After deparaffinization and rehydration in a descending series of ethanol, the formalin‐fixed paraffin‐embedded tissue specimens were blocked with goat serum for 2 h at 25°C, then probed with primary antibodies in a cold room overnight. After washing with PBS thrice, the sections were incubated in the horseradish peroxidase‐labeled secondary antibody solution for 1 h at 25°C. A 3,3'‐diaminobenzidine substrate kit was used to detect the staining signal. For the quantitative IHC analysis, the IHC score of interested proteins equals to the staining intensity (on a scale of 0‐3: negative = 0, weak = 1, moderate = 2, and strong = 3) × the percentage of cells stained (on a scale of 0‐4: 0 = 0%, 1 = 1%‐25%, 2 = 26%–50%, 3 = 51%‐75%, and 4 = 76%‐100%). The percentage of Ki67 positive cells was used to evaluate Ki67 staining intensity in xenograft tumor tissues.

2.19. Tumor models

All the mice used in this study were obtained from Guangdong Medical Laboratory Animal Center (Foshan, Guangdong, China). For the 4‐nitroquinoline 1‐oxide (4‐NQO) induced HNSCC mouse model, six‐week‐old C57BL/6 male mice were treated with 4‐NQO in drinking water (50 μg/mL) for 16 weeks and then received regular drinking water for another 8‐10 weeks. For the xenograft mouse model, 6‐week‐old immune‐deficient BALB/c nude mice were injected subcutaneously with 2 × 10⁶ HNSCC cells in the dorsal flank region. Four weeks after the injection, mice were sacrificed and tumor tissues were excised by surgery. The tumor size and weight were measured and recorded. The collected tumor samples were fixed with 4% paraformaldehyde for immunohistochemical analysis. For limit‐dilution transplantation in nude mice, different numbers of FACS‐sorted cells (EpCAM+/ALDH+/PLEK2+ and EpCAM+/ALDH+/PLEK2‐) from primary HNSCC tumors were mixed with Matrigel and subcutaneously injected into nude mice for 4 weeks. Similarly, the ALDH^high CSCs from SCC‐1 or SCC‐23 cells were infected lentiviruses expressing PLEK2 or control lentiviruses. Then, a different number of cells with indicated modifications were subcutaneously into the nude mice for 4 weeks. The tumor‐initiating capacity of cancer cells was analyzed using the Extreme Limiting Dilution Analysis (ELDA) software (http://bioinf.wehi.edu.au/software/elda/).

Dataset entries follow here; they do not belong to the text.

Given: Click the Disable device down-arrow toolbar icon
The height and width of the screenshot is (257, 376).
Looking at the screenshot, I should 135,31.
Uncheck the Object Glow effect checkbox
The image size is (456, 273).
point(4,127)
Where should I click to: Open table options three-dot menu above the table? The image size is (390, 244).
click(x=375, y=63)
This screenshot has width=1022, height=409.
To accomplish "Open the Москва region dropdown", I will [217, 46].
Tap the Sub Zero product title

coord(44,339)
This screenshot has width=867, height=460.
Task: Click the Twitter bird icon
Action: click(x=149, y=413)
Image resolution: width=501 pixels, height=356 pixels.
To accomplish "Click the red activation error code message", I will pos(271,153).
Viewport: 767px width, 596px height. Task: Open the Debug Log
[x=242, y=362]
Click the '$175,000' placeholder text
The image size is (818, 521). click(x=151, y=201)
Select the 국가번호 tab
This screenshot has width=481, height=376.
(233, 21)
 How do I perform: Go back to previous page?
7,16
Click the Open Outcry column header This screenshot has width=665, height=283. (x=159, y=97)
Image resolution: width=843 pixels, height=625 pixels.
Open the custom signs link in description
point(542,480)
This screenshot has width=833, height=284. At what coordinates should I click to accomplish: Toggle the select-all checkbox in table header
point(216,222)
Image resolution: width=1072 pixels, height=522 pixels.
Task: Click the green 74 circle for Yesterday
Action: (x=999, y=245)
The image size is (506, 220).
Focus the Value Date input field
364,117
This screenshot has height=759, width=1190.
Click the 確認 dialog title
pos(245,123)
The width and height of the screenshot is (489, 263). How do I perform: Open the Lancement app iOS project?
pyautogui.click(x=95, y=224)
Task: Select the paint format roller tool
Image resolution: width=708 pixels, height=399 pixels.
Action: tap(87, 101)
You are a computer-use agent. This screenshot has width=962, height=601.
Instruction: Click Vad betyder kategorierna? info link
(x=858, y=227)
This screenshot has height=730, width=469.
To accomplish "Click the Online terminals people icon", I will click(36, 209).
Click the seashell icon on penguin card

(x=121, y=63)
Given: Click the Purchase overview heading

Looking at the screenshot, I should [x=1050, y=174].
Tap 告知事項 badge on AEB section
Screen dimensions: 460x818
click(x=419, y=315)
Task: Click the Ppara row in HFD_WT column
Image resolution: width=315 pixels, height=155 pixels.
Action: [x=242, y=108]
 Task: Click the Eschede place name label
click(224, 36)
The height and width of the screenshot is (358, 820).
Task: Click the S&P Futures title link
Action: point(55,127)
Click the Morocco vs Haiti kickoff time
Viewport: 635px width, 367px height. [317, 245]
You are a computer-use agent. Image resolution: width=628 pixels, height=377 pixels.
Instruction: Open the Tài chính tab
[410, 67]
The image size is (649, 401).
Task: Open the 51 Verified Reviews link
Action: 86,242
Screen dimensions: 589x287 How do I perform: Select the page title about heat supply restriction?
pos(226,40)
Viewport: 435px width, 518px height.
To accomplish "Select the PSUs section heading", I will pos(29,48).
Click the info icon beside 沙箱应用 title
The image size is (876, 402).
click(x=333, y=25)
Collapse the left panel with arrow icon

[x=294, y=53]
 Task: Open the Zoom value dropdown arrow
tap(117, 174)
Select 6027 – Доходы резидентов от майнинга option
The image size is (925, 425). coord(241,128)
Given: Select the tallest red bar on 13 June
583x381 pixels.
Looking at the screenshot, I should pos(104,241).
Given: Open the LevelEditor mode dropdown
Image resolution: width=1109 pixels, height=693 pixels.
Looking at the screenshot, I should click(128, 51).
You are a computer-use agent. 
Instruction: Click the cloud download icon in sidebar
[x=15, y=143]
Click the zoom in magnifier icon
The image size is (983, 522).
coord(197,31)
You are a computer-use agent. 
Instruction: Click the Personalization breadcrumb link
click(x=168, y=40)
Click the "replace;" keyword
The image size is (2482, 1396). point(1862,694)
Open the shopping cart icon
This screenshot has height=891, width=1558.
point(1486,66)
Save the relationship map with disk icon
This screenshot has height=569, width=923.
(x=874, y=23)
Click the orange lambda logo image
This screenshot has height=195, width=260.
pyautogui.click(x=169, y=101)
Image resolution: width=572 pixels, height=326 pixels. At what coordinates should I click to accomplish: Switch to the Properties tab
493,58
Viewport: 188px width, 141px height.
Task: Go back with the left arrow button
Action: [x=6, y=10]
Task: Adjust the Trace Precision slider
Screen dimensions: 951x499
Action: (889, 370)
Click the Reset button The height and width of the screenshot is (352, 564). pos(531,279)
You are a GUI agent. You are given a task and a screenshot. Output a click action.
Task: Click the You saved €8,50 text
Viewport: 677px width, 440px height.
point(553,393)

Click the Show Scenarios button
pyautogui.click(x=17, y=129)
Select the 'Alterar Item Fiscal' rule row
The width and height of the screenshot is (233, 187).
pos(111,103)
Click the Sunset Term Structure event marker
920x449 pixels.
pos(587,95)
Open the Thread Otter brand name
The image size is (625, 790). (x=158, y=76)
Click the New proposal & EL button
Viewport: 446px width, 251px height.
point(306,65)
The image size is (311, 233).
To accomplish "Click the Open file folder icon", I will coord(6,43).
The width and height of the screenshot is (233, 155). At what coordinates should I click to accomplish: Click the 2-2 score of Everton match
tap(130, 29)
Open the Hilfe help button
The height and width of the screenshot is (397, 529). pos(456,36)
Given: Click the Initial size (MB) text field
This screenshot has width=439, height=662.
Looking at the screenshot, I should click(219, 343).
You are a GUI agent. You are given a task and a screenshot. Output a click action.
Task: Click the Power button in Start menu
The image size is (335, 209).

2.20. Determine the clinical relevance of PLEK2 in cancer with publicly accessible databases

The public datasets comparing the genome‐wide gene expression profiling between tumor tissues and normal tissues/precancerous lesions were downloaded from the Gene Expression Omnibus database (https://www.ncbi.nlm.nih.gov/geo/). The accession numbers were GSE127165, GSE25099, GSE31056, GSE30784, GSE85195 and GSE41613. For The Cancer Genome Atlas (TCGA) data analysis, the RNA‐seq expression profile data and the corresponding clinical information of all TCGA tumor types were retrieved from The National Cancer Institute Genomic Data Commons (https://gdc.cancer.gov/). The X tile software (https://medicine.yale.edu/lab/rimm/research/‐software/) was used to determine the best cutoff point for dividing the cancer patients into high and low PLEK2 expression groups.

2.21. RNA‐Seq analysis

Fourteen paired HNSCC and ANT tissues were used for RNA‐seq analysis. Sequencing was performed with the BGISEQ‐500 platform at the Beijing Genomics Institute (Beijing, China). The hierarchical indexing for spliced alignment of transcripts pipeline (http://www.ccb.jhu.edu/software/hisat/) was applied to align reads against the reference genome (human assembly GRCh37/hg19). The clean reads were mapped to reference genes with the Bowtie2 software, and the expression values of candidate genes were calculated with the RNA‐Seq by Expectation‐Maximization software. The DEGs were identified using the DEGseq. The cutoff of DEGs was absolute fold change ≥ 2 and adjusted P value ≤ 0.001.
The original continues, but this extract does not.